The input:

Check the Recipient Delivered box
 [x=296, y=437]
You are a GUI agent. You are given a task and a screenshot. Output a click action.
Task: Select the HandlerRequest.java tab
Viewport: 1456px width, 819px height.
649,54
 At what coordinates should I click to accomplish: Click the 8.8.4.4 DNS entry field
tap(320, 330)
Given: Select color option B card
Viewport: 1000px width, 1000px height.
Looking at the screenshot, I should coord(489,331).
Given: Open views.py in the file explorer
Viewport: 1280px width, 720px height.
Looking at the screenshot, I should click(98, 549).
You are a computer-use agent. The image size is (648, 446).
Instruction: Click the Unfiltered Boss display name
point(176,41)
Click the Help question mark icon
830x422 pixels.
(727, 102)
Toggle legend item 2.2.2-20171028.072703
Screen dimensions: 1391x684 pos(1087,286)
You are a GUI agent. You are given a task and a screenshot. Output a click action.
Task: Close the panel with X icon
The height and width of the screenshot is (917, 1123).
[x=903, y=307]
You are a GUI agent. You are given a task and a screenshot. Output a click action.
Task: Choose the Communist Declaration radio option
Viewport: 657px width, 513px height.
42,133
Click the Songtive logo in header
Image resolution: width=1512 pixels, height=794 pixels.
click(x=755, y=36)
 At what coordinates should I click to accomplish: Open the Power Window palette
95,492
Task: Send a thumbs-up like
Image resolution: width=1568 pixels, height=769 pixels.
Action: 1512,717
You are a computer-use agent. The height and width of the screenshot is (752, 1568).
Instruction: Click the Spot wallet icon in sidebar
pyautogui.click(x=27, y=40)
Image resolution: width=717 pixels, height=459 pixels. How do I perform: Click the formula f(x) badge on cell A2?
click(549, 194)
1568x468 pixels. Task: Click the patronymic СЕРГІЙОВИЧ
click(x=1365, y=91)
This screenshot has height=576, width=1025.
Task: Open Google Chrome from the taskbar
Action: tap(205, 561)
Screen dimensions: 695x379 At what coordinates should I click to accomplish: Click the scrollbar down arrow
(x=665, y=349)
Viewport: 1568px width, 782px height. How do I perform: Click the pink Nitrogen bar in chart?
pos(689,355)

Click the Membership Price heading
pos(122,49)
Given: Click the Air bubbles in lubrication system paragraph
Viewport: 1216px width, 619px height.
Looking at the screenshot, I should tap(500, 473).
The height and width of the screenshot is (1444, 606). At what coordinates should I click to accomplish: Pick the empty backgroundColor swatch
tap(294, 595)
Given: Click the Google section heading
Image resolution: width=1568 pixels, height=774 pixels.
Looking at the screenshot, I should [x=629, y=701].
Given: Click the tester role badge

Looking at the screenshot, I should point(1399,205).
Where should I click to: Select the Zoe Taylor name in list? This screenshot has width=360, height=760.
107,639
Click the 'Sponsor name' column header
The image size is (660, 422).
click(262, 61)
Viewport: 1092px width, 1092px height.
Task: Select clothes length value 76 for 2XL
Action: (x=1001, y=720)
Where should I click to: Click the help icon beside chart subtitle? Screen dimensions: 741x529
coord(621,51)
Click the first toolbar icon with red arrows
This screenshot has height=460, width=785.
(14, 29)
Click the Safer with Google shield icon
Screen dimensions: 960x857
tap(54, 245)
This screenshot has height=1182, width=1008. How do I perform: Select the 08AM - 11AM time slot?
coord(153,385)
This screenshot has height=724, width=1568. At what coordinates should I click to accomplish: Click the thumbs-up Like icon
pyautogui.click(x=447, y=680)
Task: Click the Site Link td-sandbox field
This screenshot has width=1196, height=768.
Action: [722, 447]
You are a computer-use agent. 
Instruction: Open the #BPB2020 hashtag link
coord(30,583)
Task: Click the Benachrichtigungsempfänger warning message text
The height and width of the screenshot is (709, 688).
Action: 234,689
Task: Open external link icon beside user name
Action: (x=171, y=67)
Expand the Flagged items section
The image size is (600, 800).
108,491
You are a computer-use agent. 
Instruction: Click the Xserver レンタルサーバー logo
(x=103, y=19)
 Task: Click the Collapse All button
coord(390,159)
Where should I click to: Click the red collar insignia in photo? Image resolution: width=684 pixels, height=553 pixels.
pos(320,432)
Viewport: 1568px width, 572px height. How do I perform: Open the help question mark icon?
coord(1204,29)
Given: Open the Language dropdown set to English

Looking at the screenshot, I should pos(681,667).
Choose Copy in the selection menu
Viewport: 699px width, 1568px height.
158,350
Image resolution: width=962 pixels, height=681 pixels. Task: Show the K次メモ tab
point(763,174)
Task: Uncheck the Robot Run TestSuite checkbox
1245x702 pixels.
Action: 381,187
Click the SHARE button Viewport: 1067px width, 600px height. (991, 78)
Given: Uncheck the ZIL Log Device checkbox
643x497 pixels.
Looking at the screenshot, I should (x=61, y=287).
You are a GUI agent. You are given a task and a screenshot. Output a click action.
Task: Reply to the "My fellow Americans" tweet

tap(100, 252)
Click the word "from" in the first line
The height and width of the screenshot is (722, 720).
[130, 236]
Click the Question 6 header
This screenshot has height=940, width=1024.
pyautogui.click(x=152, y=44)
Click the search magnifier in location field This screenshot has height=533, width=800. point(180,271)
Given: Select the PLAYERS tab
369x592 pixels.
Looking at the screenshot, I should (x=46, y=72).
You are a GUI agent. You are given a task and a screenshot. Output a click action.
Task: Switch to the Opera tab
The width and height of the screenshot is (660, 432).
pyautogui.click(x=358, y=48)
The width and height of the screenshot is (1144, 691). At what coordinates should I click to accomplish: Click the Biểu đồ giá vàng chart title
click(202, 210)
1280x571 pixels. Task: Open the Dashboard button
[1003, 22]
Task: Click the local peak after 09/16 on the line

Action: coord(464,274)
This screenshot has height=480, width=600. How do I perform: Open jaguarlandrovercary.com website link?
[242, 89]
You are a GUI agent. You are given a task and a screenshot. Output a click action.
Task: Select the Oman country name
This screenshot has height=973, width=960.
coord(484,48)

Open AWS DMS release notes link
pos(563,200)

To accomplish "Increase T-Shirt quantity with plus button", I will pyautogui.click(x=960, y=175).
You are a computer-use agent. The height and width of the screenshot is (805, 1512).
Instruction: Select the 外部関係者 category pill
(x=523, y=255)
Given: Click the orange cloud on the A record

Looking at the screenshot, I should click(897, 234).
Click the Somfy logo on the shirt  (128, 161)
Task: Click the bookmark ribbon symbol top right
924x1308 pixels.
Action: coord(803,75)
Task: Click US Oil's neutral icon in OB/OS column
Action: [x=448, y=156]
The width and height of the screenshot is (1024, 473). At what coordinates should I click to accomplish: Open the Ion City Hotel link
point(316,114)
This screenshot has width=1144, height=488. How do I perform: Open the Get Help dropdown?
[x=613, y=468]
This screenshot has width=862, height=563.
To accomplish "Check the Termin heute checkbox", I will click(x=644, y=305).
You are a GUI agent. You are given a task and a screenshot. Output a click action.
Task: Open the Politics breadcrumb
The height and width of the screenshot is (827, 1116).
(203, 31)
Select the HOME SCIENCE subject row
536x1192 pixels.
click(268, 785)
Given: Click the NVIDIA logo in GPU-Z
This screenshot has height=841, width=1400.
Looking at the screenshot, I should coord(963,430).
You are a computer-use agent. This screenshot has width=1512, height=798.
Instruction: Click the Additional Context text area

Your goal: Retype all of the data exactly, so that nothing differs from what is given.

Your response:
Check the Recipient Delivered box
 [x=296, y=437]
You are a GUI agent. You are given a task and a screenshot. Output a click action.
Task: Select the HandlerRequest.java tab
Viewport: 1456px width, 819px height.
649,54
 At what coordinates should I click to accomplish: Click the 8.8.4.4 DNS entry field
tap(320, 330)
Given: Select color option B card
Viewport: 1000px width, 1000px height.
Looking at the screenshot, I should coord(489,331).
Given: Open views.py in the file explorer
Viewport: 1280px width, 720px height.
Looking at the screenshot, I should click(98, 549).
You are a computer-use agent. The image size is (648, 446).
Instruction: Click the Unfiltered Boss display name
point(176,41)
Click the Help question mark icon
830x422 pixels.
(727, 102)
Toggle legend item 2.2.2-20171028.072703
Screen dimensions: 1391x684 pos(1087,286)
You are a GUI agent. You are given a task and a screenshot. Output a click action.
Task: Close the panel with X icon
The height and width of the screenshot is (917, 1123).
[x=903, y=307]
You are a GUI agent. You are given a task and a screenshot. Output a click action.
Task: Choose the Communist Declaration radio option
Viewport: 657px width, 513px height.
42,133
Click the Songtive logo in header
Image resolution: width=1512 pixels, height=794 pixels.
click(x=755, y=36)
 At what coordinates should I click to accomplish: Open the Power Window palette
95,492
Task: Send a thumbs-up like
Image resolution: width=1568 pixels, height=769 pixels.
Action: 1512,717
You are a computer-use agent. The height and width of the screenshot is (752, 1568).
Instruction: Click the Spot wallet icon in sidebar
pyautogui.click(x=27, y=40)
Image resolution: width=717 pixels, height=459 pixels. How do I perform: Click the formula f(x) badge on cell A2?
click(549, 194)
1568x468 pixels. Task: Click the patronymic СЕРГІЙОВИЧ
click(x=1365, y=91)
This screenshot has height=576, width=1025.
Task: Open Google Chrome from the taskbar
Action: tap(205, 561)
Screen dimensions: 695x379 At what coordinates should I click to accomplish: Click the scrollbar down arrow
(x=665, y=349)
Viewport: 1568px width, 782px height. How do I perform: Click the pink Nitrogen bar in chart?
pos(689,355)

Click the Membership Price heading
pos(122,49)
Given: Click the Air bubbles in lubrication system paragraph
Viewport: 1216px width, 619px height.
Looking at the screenshot, I should tap(500, 473).
The height and width of the screenshot is (1444, 606). At what coordinates should I click to accomplish: Pick the empty backgroundColor swatch
tap(294, 595)
Given: Click the Google section heading
Image resolution: width=1568 pixels, height=774 pixels.
Looking at the screenshot, I should [x=629, y=701].
Given: Click the tester role badge

Looking at the screenshot, I should point(1399,205).
Where should I click to: Select the Zoe Taylor name in list? This screenshot has width=360, height=760.
107,639
Click the 'Sponsor name' column header
The image size is (660, 422).
click(262, 61)
Viewport: 1092px width, 1092px height.
Task: Select clothes length value 76 for 2XL
Action: (x=1001, y=720)
Where should I click to: Click the help icon beside chart subtitle? Screen dimensions: 741x529
coord(621,51)
Click the first toolbar icon with red arrows
This screenshot has height=460, width=785.
(14, 29)
Click the Safer with Google shield icon
Screen dimensions: 960x857
tap(54, 245)
This screenshot has height=1182, width=1008. How do I perform: Select the 08AM - 11AM time slot?
coord(153,385)
This screenshot has height=724, width=1568. At what coordinates should I click to accomplish: Click the thumbs-up Like icon
pyautogui.click(x=447, y=680)
Task: Click the Site Link td-sandbox field
This screenshot has width=1196, height=768.
Action: [722, 447]
You are a computer-use agent. 
Instruction: Open the #BPB2020 hashtag link
coord(30,583)
Task: Click the Benachrichtigungsempfänger warning message text
The height and width of the screenshot is (709, 688).
Action: 234,689
Task: Open external link icon beside user name
Action: (x=171, y=67)
Expand the Flagged items section
The image size is (600, 800).
108,491
You are a computer-use agent. 
Instruction: Click the Xserver レンタルサーバー logo
(x=103, y=19)
 Task: Click the Collapse All button
coord(390,159)
Where should I click to: Click the red collar insignia in photo? Image resolution: width=684 pixels, height=553 pixels.
pos(320,432)
Viewport: 1568px width, 572px height. How do I perform: Open the help question mark icon?
coord(1204,29)
Given: Open the Language dropdown set to English

Looking at the screenshot, I should pos(681,667).
Choose Copy in the selection menu
Viewport: 699px width, 1568px height.
158,350
Image resolution: width=962 pixels, height=681 pixels. Task: Show the K次メモ tab
point(763,174)
Task: Uncheck the Robot Run TestSuite checkbox
1245x702 pixels.
Action: 381,187
Click the SHARE button Viewport: 1067px width, 600px height. (991, 78)
Given: Uncheck the ZIL Log Device checkbox
643x497 pixels.
Looking at the screenshot, I should (x=61, y=287).
You are a GUI agent. You are given a task and a screenshot. Output a click action.
Task: Reply to the "My fellow Americans" tweet

tap(100, 252)
Click the word "from" in the first line
The height and width of the screenshot is (722, 720).
[130, 236]
Click the Question 6 header
This screenshot has height=940, width=1024.
pyautogui.click(x=152, y=44)
Click the search magnifier in location field This screenshot has height=533, width=800. point(180,271)
Given: Select the PLAYERS tab
369x592 pixels.
Looking at the screenshot, I should (x=46, y=72).
You are a GUI agent. You are given a task and a screenshot. Output a click action.
Task: Switch to the Opera tab
The width and height of the screenshot is (660, 432).
pyautogui.click(x=358, y=48)
The width and height of the screenshot is (1144, 691). At what coordinates should I click to accomplish: Click the Biểu đồ giá vàng chart title
click(202, 210)
1280x571 pixels. Task: Open the Dashboard button
[1003, 22]
Task: Click the local peak after 09/16 on the line

Action: coord(464,274)
This screenshot has height=480, width=600. How do I perform: Open jaguarlandrovercary.com website link?
[242, 89]
You are a GUI agent. You are given a task and a screenshot. Output a click action.
Task: Select the Oman country name
This screenshot has height=973, width=960.
coord(484,48)

Open AWS DMS release notes link
pos(563,200)

To accomplish "Increase T-Shirt quantity with plus button", I will pyautogui.click(x=960, y=175).
You are a computer-use agent. The height and width of the screenshot is (805, 1512).
Instruction: Select the 外部関係者 category pill
(x=523, y=255)
Given: Click the orange cloud on the A record

Looking at the screenshot, I should click(897, 234).
Click the Somfy logo on the shirt  (128, 161)
Task: Click the bookmark ribbon symbol top right
924x1308 pixels.
Action: coord(803,75)
Task: Click US Oil's neutral icon in OB/OS column
Action: [x=448, y=156]
The width and height of the screenshot is (1024, 473). At what coordinates should I click to accomplish: Open the Ion City Hotel link
point(316,114)
This screenshot has width=1144, height=488. How do I perform: Open the Get Help dropdown?
[x=613, y=468]
This screenshot has width=862, height=563.
To accomplish "Check the Termin heute checkbox", I will click(x=644, y=305).
You are a GUI agent. You are given a task and a screenshot. Output a click action.
Task: Open the Politics breadcrumb
The height and width of the screenshot is (827, 1116).
(203, 31)
Select the HOME SCIENCE subject row
536x1192 pixels.
click(268, 785)
Given: Click the NVIDIA logo in GPU-Z
This screenshot has height=841, width=1400.
Looking at the screenshot, I should coord(963,430).
You are a computer-use agent. This screenshot has width=1512, height=798.
Instruction: Click the Additional Context text area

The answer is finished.